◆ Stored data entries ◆

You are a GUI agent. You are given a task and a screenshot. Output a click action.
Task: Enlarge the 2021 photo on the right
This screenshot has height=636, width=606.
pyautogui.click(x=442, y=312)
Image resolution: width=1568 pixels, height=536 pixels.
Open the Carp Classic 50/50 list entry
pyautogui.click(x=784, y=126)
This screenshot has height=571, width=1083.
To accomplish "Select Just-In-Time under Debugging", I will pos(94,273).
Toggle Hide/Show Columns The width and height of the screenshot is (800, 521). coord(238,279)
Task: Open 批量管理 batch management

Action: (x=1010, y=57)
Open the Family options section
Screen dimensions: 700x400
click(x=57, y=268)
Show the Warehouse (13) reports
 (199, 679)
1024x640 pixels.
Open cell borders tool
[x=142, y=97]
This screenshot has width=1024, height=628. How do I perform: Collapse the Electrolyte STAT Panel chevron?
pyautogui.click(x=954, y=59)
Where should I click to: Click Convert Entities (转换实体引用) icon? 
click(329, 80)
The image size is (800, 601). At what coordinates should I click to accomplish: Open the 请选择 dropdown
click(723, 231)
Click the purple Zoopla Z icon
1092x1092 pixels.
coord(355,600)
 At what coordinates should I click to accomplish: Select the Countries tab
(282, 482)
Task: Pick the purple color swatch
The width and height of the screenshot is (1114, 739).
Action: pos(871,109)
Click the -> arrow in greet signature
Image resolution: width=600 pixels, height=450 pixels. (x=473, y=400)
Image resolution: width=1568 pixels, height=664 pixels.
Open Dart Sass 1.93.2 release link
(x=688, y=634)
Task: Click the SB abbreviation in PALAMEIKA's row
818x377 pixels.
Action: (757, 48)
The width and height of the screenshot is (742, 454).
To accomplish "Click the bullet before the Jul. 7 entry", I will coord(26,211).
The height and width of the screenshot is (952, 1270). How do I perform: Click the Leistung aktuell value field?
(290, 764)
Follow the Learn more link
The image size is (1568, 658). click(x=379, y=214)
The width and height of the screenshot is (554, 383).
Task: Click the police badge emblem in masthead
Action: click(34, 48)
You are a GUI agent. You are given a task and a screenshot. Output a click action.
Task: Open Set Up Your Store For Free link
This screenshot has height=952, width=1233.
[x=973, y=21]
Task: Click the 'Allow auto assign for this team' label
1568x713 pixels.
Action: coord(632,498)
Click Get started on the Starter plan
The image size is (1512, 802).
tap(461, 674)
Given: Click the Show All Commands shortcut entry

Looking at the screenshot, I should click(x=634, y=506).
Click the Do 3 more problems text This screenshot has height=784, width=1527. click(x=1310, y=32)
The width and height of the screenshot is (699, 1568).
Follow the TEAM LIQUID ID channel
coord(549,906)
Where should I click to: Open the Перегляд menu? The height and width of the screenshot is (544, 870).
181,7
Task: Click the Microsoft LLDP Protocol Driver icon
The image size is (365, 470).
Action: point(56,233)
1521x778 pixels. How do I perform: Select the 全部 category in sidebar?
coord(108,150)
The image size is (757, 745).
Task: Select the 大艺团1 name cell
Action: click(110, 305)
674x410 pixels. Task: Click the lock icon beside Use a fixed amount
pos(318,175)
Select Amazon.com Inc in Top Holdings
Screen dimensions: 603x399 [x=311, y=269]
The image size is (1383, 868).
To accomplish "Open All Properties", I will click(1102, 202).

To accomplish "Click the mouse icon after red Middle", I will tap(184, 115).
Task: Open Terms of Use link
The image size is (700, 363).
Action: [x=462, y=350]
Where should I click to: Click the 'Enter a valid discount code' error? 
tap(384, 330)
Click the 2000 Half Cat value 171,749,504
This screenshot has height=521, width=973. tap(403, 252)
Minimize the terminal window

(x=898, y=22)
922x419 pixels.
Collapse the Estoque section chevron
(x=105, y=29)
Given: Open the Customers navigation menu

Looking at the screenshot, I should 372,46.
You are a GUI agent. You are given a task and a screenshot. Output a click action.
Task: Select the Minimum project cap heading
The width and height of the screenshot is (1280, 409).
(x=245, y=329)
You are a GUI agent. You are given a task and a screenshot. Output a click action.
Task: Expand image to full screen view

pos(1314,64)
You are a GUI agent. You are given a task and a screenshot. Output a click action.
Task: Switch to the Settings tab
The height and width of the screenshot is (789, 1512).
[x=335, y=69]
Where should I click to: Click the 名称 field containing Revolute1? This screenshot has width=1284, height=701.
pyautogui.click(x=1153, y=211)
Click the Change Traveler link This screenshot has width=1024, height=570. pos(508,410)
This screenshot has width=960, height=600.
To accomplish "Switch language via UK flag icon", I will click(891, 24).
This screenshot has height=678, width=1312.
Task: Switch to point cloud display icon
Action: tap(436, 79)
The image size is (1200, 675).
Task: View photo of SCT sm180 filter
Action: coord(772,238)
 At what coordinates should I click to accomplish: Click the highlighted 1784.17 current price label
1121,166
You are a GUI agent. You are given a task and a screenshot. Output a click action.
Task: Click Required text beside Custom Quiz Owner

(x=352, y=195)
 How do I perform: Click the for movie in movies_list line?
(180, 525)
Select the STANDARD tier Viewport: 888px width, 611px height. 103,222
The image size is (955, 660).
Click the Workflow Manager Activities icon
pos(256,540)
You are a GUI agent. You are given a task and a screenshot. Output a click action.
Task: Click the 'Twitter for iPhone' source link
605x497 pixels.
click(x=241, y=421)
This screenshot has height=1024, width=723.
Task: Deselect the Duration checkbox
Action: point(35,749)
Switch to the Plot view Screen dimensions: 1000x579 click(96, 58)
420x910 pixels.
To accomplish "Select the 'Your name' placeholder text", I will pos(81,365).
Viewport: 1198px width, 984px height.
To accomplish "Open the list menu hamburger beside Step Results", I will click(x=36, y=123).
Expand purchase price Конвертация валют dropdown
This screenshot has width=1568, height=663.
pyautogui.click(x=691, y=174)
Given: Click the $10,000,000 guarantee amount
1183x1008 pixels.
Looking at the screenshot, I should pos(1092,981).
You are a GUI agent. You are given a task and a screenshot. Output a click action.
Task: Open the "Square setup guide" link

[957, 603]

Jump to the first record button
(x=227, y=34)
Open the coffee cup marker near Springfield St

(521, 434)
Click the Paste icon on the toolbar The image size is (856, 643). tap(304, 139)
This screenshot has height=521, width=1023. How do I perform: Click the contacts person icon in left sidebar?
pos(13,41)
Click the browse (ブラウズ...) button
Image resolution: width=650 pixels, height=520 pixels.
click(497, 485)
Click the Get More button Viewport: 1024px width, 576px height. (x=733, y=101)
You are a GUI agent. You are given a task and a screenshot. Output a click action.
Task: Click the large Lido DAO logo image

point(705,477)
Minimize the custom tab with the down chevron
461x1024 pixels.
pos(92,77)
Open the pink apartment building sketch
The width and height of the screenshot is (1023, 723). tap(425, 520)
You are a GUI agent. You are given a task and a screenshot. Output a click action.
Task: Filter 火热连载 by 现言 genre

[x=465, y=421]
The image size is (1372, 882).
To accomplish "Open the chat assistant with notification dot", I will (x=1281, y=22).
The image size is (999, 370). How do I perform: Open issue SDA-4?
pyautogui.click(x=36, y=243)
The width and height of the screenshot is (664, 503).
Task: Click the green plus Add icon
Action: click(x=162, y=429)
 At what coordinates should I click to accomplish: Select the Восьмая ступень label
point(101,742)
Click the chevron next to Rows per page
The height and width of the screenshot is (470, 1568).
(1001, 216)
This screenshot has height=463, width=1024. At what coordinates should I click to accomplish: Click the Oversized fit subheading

◆ Required work ◆
Output each record precisely as given.

◆ Reply to the exercise ◆
You are a GUI agent. You are given a task and a screenshot. Output a click action.
Task: Enlarge the 2021 photo on the right
This screenshot has height=636, width=606.
pyautogui.click(x=442, y=312)
Image resolution: width=1568 pixels, height=536 pixels.
Open the Carp Classic 50/50 list entry
pyautogui.click(x=784, y=126)
This screenshot has height=571, width=1083.
To accomplish "Select Just-In-Time under Debugging", I will pos(94,273).
Toggle Hide/Show Columns The width and height of the screenshot is (800, 521). coord(238,279)
Task: Open 批量管理 batch management

Action: (x=1010, y=57)
Open the Family options section
Screen dimensions: 700x400
click(x=57, y=268)
Show the Warehouse (13) reports
 (199, 679)
1024x640 pixels.
Open cell borders tool
[x=142, y=97]
This screenshot has width=1024, height=628. How do I perform: Collapse the Electrolyte STAT Panel chevron?
pyautogui.click(x=954, y=59)
Where should I click to: Click Convert Entities (转换实体引用) icon? 
click(329, 80)
The image size is (800, 601). At what coordinates should I click to accomplish: Open the 请选择 dropdown
click(723, 231)
Click the purple Zoopla Z icon
1092x1092 pixels.
coord(355,600)
 At what coordinates should I click to accomplish: Select the Countries tab
(282, 482)
Task: Pick the purple color swatch
The width and height of the screenshot is (1114, 739).
Action: pos(871,109)
Click the -> arrow in greet signature
Image resolution: width=600 pixels, height=450 pixels. (x=473, y=400)
Image resolution: width=1568 pixels, height=664 pixels.
Open Dart Sass 1.93.2 release link
(x=688, y=634)
Task: Click the SB abbreviation in PALAMEIKA's row
818x377 pixels.
Action: (757, 48)
The width and height of the screenshot is (742, 454).
To accomplish "Click the bullet before the Jul. 7 entry", I will coord(26,211).
The height and width of the screenshot is (952, 1270). How do I perform: Click the Leistung aktuell value field?
(290, 764)
Follow the Learn more link
The image size is (1568, 658). click(x=379, y=214)
The width and height of the screenshot is (554, 383).
Task: Click the police badge emblem in masthead
Action: click(34, 48)
You are a GUI agent. You are given a task and a screenshot. Output a click action.
Task: Open Set Up Your Store For Free link
This screenshot has height=952, width=1233.
[x=973, y=21]
Task: Click the 'Allow auto assign for this team' label
1568x713 pixels.
Action: coord(632,498)
Click Get started on the Starter plan
The image size is (1512, 802).
tap(461, 674)
Given: Click the Show All Commands shortcut entry

Looking at the screenshot, I should click(x=634, y=506).
Click the Do 3 more problems text This screenshot has height=784, width=1527. click(x=1310, y=32)
The width and height of the screenshot is (699, 1568).
Follow the TEAM LIQUID ID channel
coord(549,906)
Where should I click to: Open the Перегляд menu? The height and width of the screenshot is (544, 870).
181,7
Task: Click the Microsoft LLDP Protocol Driver icon
The image size is (365, 470).
Action: point(56,233)
1521x778 pixels. How do I perform: Select the 全部 category in sidebar?
coord(108,150)
The image size is (757, 745).
Task: Select the 大艺团1 name cell
Action: click(110, 305)
674x410 pixels. Task: Click the lock icon beside Use a fixed amount
pos(318,175)
Select Amazon.com Inc in Top Holdings
Screen dimensions: 603x399 [x=311, y=269]
The image size is (1383, 868).
To accomplish "Open All Properties", I will click(1102, 202).

To accomplish "Click the mouse icon after red Middle", I will tap(184, 115).
Task: Open Terms of Use link
The image size is (700, 363).
Action: [x=462, y=350]
Where should I click to: Click the 'Enter a valid discount code' error? 
tap(384, 330)
Click the 2000 Half Cat value 171,749,504
This screenshot has height=521, width=973. tap(403, 252)
Minimize the terminal window

(x=898, y=22)
922x419 pixels.
Collapse the Estoque section chevron
(x=105, y=29)
Given: Open the Customers navigation menu

Looking at the screenshot, I should 372,46.
You are a GUI agent. You are given a task and a screenshot. Output a click action.
Task: Select the Minimum project cap heading
The width and height of the screenshot is (1280, 409).
(x=245, y=329)
You are a GUI agent. You are given a task and a screenshot. Output a click action.
Task: Expand image to full screen view

pos(1314,64)
You are a GUI agent. You are given a task and a screenshot. Output a click action.
Task: Switch to the Settings tab
The height and width of the screenshot is (789, 1512).
[x=335, y=69]
Where should I click to: Click the 名称 field containing Revolute1? This screenshot has width=1284, height=701.
pyautogui.click(x=1153, y=211)
Click the Change Traveler link This screenshot has width=1024, height=570. pos(508,410)
This screenshot has width=960, height=600.
To accomplish "Switch language via UK flag icon", I will click(891, 24).
This screenshot has height=678, width=1312.
Task: Switch to point cloud display icon
Action: tap(436, 79)
The image size is (1200, 675).
Task: View photo of SCT sm180 filter
Action: coord(772,238)
 At what coordinates should I click to accomplish: Click the highlighted 1784.17 current price label
1121,166
You are a GUI agent. You are given a task and a screenshot. Output a click action.
Task: Click Required text beside Custom Quiz Owner

(x=352, y=195)
 How do I perform: Click the for movie in movies_list line?
(180, 525)
Select the STANDARD tier Viewport: 888px width, 611px height. 103,222
The image size is (955, 660).
Click the Workflow Manager Activities icon
pos(256,540)
You are a GUI agent. You are given a task and a screenshot. Output a click action.
Task: Click the 'Twitter for iPhone' source link
605x497 pixels.
click(x=241, y=421)
This screenshot has height=1024, width=723.
Task: Deselect the Duration checkbox
Action: point(35,749)
Switch to the Plot view Screen dimensions: 1000x579 click(96, 58)
420x910 pixels.
To accomplish "Select the 'Your name' placeholder text", I will pos(81,365).
Viewport: 1198px width, 984px height.
To accomplish "Open the list menu hamburger beside Step Results", I will click(x=36, y=123).
Expand purchase price Конвертация валют dropdown
This screenshot has width=1568, height=663.
pyautogui.click(x=691, y=174)
Given: Click the $10,000,000 guarantee amount
1183x1008 pixels.
Looking at the screenshot, I should pos(1092,981).
You are a GUI agent. You are given a task and a screenshot. Output a click action.
Task: Open the "Square setup guide" link

[957, 603]

Jump to the first record button
(x=227, y=34)
Open the coffee cup marker near Springfield St

(521, 434)
Click the Paste icon on the toolbar The image size is (856, 643). tap(304, 139)
This screenshot has height=521, width=1023. How do I perform: Click the contacts person icon in left sidebar?
pos(13,41)
Click the browse (ブラウズ...) button
Image resolution: width=650 pixels, height=520 pixels.
click(497, 485)
Click the Get More button Viewport: 1024px width, 576px height. (x=733, y=101)
You are a GUI agent. You are given a task and a screenshot. Output a click action.
Task: Click the large Lido DAO logo image

point(705,477)
Minimize the custom tab with the down chevron
461x1024 pixels.
pos(92,77)
Open the pink apartment building sketch
The width and height of the screenshot is (1023, 723). tap(425, 520)
You are a GUI agent. You are given a task and a screenshot. Output a click action.
Task: Filter 火热连载 by 现言 genre

[x=465, y=421]
The image size is (1372, 882).
To accomplish "Open the chat assistant with notification dot", I will (x=1281, y=22).
The image size is (999, 370). How do I perform: Open issue SDA-4?
pyautogui.click(x=36, y=243)
The width and height of the screenshot is (664, 503).
Task: Click the green plus Add icon
Action: click(x=162, y=429)
 At what coordinates should I click to accomplish: Select the Восьмая ступень label
point(101,742)
Click the chevron next to Rows per page
The height and width of the screenshot is (470, 1568).
(1001, 216)
This screenshot has height=463, width=1024. At what coordinates should I click to accomplish: Click the Oversized fit subheading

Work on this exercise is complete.